Belgian Beer Bottle and God
Belgian Beer Bottle and God’s Mysterious Ways with Us
I pulled in close to the curb, heard a crunching sound, as glass breaking, followed by a rush of air. The front passenger side tire, just six months old, had been slashed by an empty Stella Artois beer bottle.
Battell Chapel on one side, the Green on the other, New Haven folk passing by, some of them surely Yalies. One such looked at us looking at the flat tire and commiserated. I phoned AAA and after a little pleading arranged to have the wrecker summoned when we would likely emerge from worship and coffee hour at the UCC Church on the Green, a couple of hours later.
We were on a nostalgia mission not uncommon among old men. The interim pastor of said Church on the Green was the daughter of a history professor who was also the faculty advisor to the fraternity at which I was president. Dr. Robert Scott, no friend of organized religion, or for that matter any religion, expressed his regrets that I would be going to seminary and be ordained. I took his opinion as a backhanded compliment, that his estimate of me was as someone capable of significant leadership in the world, and it would be wasted on the church.
Fast forward thirty years to Ireland, to Ennis, a town with an ancient lineage. Barbara and I were on an Alumni Travel trip to the land of my ancestors. Leading the trip was another history professor, lately retired from the presidency of the college where Dr. Scott continued to teach. I expressed my displeasure with the faculty attitude (Dr. Scott was not alone) toward the church. I thought I would find a sympathetic ear with Dr. Oakley, reputed to be a practicing Catholic. One comment led to another and I repeated to Frank Oakley Robert Scott’s attitude toward my decision to seek ordination. Dr. Oakley smiled a wry smile and told me I would be pleased to hear that Bob Scott’s daughter was now a Congregational pastor.
That news stuck sharply in my mind (like a beer bottle in a car tire?), so I wasn’t totally surprised when one morning less than a year ago I opened email from Bonnie Scott Jelenek. Dr. Scott’s ordained daughter had found my website, and we began a modest exchange of information electronically, including her dad’s rueful estimate of my future in the church… a verdict which, not surprisingly, he visited on his daughter too.
Don’t get us wrong. She loved her dad. I liked and admired him. And memories of him became the occasion for us to meet.
All of which gives me pause to reconsider… well, any number of things.
Just one for now: like how hard it must be for atheists in this insatiably and inevitably religious world. Beneath the cocksure attitude of public atheists like Bertrand Russell, Richard Dawkins, Madelyn O’Hare, and Christopher Hitchins there must surely be a nagging doubt or two, even if well suppressed, like “What if I’m wrong?” Cocksuredness from the other side, the steadfastly religious, has been amply (and justifiably) ridiculed although it doesn’t seem to have persuaded most believers to reconsider their intransigence. The same holds for the atheist. But the louder either shouts, the less I for one believe he disbelieves or believes.
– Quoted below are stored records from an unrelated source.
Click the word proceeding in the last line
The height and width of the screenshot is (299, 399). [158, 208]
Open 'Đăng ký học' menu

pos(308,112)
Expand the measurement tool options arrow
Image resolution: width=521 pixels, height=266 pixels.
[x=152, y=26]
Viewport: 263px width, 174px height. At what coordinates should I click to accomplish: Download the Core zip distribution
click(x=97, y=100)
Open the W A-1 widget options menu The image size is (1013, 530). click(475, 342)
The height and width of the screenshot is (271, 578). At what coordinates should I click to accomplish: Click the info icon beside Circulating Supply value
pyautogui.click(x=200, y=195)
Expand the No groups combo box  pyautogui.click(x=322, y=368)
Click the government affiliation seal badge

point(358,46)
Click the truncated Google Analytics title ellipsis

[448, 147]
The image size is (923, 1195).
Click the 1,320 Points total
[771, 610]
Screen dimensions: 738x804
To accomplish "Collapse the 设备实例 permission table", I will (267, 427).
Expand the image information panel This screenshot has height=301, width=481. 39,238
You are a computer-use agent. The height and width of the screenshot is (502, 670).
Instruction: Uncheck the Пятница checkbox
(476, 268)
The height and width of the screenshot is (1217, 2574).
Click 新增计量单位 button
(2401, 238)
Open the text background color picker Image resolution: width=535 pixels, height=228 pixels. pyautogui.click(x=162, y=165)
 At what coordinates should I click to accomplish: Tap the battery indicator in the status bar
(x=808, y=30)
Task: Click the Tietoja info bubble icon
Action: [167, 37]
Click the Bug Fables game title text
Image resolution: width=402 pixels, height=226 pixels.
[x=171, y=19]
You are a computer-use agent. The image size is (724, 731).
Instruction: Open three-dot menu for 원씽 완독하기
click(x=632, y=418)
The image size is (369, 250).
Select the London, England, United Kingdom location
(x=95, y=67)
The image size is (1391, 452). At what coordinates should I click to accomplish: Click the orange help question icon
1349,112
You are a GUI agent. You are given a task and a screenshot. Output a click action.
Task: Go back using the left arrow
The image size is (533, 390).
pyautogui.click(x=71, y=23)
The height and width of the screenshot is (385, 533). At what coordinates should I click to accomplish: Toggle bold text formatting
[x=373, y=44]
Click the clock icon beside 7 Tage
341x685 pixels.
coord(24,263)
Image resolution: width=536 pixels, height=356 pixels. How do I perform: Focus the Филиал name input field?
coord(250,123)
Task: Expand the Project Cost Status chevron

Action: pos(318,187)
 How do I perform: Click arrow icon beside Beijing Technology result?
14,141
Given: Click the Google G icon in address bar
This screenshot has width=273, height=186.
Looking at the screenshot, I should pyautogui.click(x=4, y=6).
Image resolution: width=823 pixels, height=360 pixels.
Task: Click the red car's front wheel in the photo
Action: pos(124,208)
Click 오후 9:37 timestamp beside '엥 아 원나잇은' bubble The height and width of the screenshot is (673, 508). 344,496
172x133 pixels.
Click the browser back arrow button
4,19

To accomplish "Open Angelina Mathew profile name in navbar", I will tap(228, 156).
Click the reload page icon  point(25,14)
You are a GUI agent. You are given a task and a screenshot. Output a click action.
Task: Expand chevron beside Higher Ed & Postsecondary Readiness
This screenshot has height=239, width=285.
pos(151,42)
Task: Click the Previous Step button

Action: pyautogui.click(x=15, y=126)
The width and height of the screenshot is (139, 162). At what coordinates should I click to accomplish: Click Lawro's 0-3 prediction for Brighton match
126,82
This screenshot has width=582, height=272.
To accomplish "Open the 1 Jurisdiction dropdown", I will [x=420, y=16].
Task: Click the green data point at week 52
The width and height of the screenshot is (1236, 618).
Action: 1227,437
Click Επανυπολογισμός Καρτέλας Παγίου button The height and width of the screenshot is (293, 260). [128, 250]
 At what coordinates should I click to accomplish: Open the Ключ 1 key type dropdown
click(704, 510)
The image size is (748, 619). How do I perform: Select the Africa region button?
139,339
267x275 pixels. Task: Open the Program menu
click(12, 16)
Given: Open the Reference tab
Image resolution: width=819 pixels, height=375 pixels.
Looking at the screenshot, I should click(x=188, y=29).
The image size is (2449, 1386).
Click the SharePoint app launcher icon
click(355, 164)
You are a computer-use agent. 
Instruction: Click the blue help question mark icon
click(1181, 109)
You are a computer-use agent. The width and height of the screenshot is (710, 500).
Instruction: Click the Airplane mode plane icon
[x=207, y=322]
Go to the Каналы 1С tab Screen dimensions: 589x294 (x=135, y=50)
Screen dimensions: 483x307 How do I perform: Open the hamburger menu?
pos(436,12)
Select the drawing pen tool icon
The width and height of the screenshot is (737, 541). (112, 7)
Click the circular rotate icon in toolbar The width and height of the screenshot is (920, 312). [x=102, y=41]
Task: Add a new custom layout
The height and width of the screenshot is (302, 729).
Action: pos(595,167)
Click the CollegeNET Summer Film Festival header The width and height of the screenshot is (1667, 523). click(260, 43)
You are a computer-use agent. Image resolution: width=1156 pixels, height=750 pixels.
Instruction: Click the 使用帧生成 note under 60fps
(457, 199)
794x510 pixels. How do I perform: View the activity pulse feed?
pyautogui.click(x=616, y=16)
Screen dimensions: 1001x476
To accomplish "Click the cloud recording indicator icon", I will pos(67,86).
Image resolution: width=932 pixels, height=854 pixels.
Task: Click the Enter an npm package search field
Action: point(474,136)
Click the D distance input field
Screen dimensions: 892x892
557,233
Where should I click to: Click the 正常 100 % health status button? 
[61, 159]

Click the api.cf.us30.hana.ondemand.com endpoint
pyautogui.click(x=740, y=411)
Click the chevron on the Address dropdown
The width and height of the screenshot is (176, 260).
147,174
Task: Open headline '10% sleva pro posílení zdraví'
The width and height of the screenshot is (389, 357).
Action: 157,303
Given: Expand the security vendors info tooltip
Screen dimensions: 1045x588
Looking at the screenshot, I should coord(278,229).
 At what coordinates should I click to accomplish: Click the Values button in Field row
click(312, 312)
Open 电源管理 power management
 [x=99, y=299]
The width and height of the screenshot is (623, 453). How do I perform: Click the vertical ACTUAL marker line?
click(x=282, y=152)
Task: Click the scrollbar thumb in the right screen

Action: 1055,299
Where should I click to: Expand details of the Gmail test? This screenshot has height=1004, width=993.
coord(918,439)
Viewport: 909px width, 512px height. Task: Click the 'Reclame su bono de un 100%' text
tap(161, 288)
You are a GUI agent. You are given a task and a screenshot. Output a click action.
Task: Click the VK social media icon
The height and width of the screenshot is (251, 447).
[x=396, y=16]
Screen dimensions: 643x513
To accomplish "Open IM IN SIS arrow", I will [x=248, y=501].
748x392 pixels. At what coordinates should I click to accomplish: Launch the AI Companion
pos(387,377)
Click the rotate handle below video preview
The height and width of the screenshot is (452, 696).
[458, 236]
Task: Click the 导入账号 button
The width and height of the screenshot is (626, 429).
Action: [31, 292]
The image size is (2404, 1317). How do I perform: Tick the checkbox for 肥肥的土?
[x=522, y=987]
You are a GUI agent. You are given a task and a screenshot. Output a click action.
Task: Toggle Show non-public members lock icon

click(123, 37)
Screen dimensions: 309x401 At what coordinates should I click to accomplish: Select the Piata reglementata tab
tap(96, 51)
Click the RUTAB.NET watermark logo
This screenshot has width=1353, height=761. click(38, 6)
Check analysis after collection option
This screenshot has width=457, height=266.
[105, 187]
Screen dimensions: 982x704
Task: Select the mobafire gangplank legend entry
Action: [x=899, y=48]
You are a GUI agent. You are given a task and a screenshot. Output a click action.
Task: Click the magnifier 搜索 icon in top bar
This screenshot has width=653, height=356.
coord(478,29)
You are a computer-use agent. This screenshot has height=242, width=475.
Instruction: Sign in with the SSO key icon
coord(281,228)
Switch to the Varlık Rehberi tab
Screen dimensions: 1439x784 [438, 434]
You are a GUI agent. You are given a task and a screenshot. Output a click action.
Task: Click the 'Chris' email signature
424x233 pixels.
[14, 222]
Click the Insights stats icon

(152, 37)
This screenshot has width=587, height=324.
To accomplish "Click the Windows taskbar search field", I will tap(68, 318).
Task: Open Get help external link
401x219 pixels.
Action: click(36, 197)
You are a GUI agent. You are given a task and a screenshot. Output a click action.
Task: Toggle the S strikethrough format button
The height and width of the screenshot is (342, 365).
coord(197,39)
Like my locker room buddy smiles whenever he sees me, with reference to a comment I once made and he affirms, “Life is a mystery,” and the ways we wind defy prediction.
In a different context Jesus opined that “God can from these stones raise up children to Abraham.” The history of the church, beginning as far back as Paul the Apostle, is replete with stories of those who might seem to be the least fertile soil for growing faith, human plantings, often at the beginning of their mature lives, who find the young rabbi from Galilee, the one who died outside the gates of Jerusalem, a compelling figure on whose behalf they are willing to spend their energy, intellect, and time, no matter that parent or professor advise otherwise.
Bonnie and Bob say “Amen.” And that benediction cheered me all the way home up I 91 with emergency lights flashing and a “temporary” tire limiting my speed to 50 mph.